Basic Features of Multisided Platforms
An important feature of most MSPs is that the value to customers on one side of a platform typically increases with the number of participating customers on another side.
References (29)
1. MSPs are a straightforward generalization of the two-sided platform — from two sides to multiple sides — as defined in Boudreau and Lakhani (2009). Boudreau and Lakhani’s “integrator platforms” and “product platforms” are not MSPs. Integrator platforms do not enable direct interactions; instead, they take full control and ownership of products from “outside innovators” (suppliers) before selling them to customers. Thus, they are equivalent to resellers as defined by Hagiu and Wright (2013). Meanwhile, product platforms (for example, Gore-Tex) do not have any relationship with customers: only outside innovators affiliate with such platforms.
MSPs include some but not all the “industry platforms” studied by Gawer and Cusumano (2008). Many industry platforms, such as Windows and PlayStation 3, are MSPs because they enable direct interactions between users and game or application developers. In particular, my requirement of direct interactions is aligned with the notion that industry platforms do not fully control what third parties do or build on their platforms. On the other hand, some industry platforms are not MSPs: they are equivalent to the product platforms in Boudreau and Lakhani (2009). One example is the electronic ink technology developed by E Ink, which is the key component in Amazon’s Kindle and other e-readers. E Ink functions merely as a component supplier to Amazon and others. Note, however, that the Kindle is an MSP: It allows Kindle users to buy and read e-books supplied by independent publishers. Both sides (users and publishers) affiliate with Amazon’s Kindle, not with E Ink. Principles for dethroning incumbent platforms apply to MSPs as well as to non-MSP product platforms, such as E Ink. See K.J. Boudreau and K.R. Lakhani, “How to Manage Outside Innovation,” MIT Sloan Management Review 50, no. 4 (summer 2009): 68-76; A. Hagiu and J. Wright, “Do You Really Want to Be an eBay?” Harvard Business Review 91, no. 3 (March 2013): 102-108; A. Gawer and M.A. Cusumano, “How Companies Become Platform Leaders,” MIT Sloan Management Review 49, no. 2 (winter 2008): 28-35; and F.F. Suarez and J. Kirtley, “Dethroning an Existing Platform,” MIT Sloan Management Review 53, no. 4 (summer 2012): 35-40.
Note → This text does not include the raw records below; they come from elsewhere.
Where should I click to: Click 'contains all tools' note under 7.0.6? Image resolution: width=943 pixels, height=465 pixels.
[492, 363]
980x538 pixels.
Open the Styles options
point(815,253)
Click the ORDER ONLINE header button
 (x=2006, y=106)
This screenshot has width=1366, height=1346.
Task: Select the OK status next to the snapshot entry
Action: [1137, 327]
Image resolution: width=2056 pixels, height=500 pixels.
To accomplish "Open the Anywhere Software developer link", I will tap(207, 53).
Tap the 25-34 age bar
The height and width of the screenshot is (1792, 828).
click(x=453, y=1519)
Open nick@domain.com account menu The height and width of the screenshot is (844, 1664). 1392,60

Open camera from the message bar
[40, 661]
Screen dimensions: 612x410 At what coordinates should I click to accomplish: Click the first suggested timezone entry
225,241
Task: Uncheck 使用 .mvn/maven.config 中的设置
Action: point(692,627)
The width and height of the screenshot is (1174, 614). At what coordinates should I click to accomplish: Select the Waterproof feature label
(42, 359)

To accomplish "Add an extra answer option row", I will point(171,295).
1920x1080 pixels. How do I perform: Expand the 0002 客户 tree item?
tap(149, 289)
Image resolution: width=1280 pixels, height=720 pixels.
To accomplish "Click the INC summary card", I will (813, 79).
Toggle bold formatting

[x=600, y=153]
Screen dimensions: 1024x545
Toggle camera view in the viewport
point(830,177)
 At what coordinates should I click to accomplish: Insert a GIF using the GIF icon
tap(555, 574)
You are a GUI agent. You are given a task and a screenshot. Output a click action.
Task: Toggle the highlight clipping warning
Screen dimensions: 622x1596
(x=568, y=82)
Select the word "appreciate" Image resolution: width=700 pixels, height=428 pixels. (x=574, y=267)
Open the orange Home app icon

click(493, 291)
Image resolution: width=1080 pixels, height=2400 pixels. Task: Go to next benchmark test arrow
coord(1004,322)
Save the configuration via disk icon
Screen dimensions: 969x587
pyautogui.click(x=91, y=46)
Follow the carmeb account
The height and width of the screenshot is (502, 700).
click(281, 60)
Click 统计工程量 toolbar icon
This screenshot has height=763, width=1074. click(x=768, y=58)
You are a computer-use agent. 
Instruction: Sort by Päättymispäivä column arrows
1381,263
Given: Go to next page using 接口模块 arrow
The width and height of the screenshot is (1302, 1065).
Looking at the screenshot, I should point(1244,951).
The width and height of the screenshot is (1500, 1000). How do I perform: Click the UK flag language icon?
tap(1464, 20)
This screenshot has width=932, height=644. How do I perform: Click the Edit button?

2. This is distinct from one-sided network effects (also known as direct network effects), which occur when the value to a customer increases with the number of other customers on the same side (or of the same type) that participate. One-sided network effects can be exhibited by products or services that are not MSPs. For example, Skype exhibits one-sided network effects but is not a MSP. Furthermore, some MSPs exhibit both one-sided and cross-side network effects. For instance, Facebook creates one-sided network effects among its users and cross-side network effects between users and app developers.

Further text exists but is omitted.